DATASET EXCERPTS:
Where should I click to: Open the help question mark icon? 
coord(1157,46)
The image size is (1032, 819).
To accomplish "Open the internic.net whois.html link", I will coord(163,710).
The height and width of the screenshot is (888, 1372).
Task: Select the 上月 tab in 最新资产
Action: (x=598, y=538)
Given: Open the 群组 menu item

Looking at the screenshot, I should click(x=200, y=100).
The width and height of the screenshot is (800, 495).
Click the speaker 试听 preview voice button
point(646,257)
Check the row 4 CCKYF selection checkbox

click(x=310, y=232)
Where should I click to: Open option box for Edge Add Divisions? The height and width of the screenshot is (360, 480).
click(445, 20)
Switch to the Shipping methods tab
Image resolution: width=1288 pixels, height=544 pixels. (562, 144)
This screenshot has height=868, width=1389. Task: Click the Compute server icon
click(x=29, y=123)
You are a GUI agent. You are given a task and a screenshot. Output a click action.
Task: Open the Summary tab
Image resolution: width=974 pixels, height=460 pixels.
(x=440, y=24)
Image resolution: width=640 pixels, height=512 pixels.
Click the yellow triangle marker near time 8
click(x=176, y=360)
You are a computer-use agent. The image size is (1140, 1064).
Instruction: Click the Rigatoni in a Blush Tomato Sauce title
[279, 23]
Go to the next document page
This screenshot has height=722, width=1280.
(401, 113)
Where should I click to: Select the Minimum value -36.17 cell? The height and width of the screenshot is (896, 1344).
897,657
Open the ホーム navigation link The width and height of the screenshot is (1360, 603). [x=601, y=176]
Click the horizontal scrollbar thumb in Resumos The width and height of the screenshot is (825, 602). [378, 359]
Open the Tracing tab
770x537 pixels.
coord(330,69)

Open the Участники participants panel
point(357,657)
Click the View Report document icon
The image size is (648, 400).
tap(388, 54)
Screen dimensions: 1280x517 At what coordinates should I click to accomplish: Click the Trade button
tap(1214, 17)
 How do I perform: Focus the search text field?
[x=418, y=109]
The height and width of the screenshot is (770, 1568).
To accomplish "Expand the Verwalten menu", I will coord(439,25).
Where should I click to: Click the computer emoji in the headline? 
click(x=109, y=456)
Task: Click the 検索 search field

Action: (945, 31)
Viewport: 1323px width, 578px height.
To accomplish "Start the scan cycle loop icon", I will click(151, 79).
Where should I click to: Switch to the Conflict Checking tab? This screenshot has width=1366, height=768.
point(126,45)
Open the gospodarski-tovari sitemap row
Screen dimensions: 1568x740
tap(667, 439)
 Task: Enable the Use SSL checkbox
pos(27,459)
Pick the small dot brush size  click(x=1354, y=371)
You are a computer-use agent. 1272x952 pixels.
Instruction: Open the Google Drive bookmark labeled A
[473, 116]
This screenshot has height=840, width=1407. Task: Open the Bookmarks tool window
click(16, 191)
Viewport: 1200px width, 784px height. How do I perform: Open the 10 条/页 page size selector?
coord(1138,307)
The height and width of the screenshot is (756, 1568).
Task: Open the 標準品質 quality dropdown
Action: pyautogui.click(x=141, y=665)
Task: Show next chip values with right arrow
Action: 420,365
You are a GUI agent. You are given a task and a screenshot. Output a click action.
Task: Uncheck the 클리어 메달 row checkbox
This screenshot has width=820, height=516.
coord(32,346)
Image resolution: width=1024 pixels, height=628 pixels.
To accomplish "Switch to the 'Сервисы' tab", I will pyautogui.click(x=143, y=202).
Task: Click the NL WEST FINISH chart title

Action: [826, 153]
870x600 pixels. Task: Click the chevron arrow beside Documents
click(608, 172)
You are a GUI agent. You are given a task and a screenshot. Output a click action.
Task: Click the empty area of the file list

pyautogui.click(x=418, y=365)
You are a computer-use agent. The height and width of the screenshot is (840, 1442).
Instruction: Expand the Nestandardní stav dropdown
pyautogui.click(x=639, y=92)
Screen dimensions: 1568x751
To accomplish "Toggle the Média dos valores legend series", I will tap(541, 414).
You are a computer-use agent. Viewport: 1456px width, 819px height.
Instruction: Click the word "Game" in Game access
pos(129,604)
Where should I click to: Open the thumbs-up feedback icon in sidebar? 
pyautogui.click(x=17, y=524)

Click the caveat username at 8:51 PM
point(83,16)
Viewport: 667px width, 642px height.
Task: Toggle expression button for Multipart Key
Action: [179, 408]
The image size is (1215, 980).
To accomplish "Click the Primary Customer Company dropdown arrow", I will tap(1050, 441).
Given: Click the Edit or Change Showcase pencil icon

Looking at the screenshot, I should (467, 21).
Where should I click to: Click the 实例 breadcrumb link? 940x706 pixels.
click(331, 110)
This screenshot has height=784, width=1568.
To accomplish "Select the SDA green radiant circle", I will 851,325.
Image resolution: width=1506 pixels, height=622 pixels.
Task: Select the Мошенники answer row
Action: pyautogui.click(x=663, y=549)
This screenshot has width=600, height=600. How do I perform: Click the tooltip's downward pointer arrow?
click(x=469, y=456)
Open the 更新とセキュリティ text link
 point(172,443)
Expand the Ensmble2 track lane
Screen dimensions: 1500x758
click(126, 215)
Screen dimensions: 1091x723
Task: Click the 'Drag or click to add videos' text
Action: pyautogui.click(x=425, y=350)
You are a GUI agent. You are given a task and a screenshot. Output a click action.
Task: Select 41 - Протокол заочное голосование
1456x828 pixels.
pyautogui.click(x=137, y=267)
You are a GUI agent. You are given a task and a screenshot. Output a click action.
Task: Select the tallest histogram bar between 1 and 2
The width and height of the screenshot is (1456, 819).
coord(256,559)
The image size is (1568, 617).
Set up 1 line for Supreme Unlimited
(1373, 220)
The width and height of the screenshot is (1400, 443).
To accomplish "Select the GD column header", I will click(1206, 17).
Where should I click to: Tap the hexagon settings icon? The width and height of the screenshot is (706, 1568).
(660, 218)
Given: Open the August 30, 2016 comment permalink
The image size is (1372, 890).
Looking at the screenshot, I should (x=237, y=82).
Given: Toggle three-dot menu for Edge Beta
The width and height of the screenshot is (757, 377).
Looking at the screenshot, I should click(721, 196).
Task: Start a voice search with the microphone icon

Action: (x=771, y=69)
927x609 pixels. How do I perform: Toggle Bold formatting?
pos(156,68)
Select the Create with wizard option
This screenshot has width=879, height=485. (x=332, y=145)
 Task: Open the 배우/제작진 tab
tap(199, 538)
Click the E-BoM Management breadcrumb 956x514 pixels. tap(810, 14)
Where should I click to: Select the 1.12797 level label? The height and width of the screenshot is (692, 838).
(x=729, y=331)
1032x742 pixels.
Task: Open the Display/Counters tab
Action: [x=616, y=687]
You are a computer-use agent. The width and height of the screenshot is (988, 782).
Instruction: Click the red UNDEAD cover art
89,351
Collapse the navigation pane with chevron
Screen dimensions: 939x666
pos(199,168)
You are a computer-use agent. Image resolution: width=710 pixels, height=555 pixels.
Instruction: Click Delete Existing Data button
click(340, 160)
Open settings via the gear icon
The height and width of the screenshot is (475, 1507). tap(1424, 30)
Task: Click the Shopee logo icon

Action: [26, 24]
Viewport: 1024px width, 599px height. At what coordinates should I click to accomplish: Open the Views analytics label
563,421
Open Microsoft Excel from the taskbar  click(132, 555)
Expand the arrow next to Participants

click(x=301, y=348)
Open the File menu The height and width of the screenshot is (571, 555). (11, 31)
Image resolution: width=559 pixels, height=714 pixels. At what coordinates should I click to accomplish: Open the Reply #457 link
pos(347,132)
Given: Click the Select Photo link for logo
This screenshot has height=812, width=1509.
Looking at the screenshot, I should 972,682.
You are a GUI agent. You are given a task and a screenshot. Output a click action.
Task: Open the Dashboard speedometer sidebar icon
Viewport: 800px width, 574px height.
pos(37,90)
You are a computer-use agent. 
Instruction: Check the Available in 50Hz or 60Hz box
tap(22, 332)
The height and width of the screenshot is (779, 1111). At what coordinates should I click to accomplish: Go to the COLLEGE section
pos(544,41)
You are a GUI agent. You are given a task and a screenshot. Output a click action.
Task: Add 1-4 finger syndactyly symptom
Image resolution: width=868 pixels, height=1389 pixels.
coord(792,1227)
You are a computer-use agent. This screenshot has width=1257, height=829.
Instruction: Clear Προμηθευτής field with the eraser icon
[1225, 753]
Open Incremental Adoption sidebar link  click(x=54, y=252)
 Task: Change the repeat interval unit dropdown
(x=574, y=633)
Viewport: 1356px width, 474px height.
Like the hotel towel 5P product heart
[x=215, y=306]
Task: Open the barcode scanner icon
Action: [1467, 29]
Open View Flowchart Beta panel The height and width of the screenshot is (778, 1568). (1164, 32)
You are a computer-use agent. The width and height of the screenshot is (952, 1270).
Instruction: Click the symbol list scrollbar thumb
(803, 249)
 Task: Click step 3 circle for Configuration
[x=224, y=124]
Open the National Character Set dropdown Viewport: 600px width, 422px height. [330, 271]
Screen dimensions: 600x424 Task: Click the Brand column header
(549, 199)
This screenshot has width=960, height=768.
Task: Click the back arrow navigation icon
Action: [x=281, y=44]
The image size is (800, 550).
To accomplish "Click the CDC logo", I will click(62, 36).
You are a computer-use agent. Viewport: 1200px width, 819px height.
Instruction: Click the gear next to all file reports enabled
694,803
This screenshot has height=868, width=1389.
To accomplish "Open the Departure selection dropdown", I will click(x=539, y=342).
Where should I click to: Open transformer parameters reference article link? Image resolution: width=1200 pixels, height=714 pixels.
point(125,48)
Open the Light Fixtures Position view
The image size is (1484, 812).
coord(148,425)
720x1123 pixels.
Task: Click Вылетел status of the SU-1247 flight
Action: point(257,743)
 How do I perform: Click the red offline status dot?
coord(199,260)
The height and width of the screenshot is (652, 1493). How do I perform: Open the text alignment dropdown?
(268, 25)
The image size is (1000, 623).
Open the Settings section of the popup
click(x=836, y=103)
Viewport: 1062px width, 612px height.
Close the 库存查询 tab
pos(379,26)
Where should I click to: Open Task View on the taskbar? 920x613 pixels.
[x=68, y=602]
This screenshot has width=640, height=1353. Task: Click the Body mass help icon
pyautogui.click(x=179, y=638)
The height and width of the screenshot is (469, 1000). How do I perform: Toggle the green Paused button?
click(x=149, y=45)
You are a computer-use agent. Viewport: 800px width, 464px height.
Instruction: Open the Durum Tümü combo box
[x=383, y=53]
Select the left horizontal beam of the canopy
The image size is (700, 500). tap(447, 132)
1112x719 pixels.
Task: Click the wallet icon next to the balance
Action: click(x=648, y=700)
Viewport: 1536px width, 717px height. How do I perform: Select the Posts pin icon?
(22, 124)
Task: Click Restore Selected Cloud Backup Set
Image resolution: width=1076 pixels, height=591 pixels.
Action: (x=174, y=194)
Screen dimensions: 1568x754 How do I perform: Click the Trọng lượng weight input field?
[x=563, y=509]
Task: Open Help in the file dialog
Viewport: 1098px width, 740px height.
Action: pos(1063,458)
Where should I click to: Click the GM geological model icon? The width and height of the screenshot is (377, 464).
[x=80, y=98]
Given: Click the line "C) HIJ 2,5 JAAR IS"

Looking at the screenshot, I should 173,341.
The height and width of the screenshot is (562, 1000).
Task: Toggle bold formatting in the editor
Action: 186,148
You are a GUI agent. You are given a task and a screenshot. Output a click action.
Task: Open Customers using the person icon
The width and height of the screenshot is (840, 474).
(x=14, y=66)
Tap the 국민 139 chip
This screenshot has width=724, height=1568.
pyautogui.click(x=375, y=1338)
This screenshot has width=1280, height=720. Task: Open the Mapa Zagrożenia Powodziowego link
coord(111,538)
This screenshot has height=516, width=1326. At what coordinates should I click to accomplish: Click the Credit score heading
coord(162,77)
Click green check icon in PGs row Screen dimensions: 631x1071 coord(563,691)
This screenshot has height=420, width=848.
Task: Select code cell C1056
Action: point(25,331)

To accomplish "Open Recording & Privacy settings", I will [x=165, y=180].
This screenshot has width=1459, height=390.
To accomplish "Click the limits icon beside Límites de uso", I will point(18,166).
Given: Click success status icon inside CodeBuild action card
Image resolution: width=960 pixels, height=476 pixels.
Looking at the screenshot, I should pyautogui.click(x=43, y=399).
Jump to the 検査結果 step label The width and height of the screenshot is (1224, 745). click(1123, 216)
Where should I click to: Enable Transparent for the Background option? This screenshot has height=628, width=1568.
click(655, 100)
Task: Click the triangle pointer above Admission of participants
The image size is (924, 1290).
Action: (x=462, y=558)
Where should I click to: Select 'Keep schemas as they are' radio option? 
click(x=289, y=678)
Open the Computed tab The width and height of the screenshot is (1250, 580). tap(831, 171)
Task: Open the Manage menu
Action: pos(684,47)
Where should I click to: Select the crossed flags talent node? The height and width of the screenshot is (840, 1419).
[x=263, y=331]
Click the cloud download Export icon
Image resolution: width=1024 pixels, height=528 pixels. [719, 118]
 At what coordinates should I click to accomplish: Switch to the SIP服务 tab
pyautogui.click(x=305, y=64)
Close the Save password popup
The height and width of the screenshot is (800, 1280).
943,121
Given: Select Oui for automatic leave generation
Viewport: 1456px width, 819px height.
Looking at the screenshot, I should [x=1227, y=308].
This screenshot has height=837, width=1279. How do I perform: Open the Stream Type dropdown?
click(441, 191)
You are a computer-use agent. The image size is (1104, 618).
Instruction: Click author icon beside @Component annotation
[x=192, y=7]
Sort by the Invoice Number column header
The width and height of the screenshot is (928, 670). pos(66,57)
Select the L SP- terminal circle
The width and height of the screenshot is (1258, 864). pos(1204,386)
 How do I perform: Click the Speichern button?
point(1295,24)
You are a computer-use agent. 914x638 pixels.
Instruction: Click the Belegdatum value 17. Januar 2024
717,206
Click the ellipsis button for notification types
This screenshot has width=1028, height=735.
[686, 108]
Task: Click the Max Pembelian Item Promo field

WHAT YOU ARE ASKED TO DO: Print exactly, and only, the lines from the line that contains "Select the L SP- terminal circle" through the last line of the records.

THE COMPLETED TASK:
Select the L SP- terminal circle
The width and height of the screenshot is (1258, 864). pos(1204,386)
 How do I perform: Click the Speichern button?
point(1295,24)
You are a computer-use agent. 914x638 pixels.
Instruction: Click the Belegdatum value 17. Januar 2024
717,206
Click the ellipsis button for notification types
This screenshot has width=1028, height=735.
[686, 108]
Task: Click the Max Pembelian Item Promo field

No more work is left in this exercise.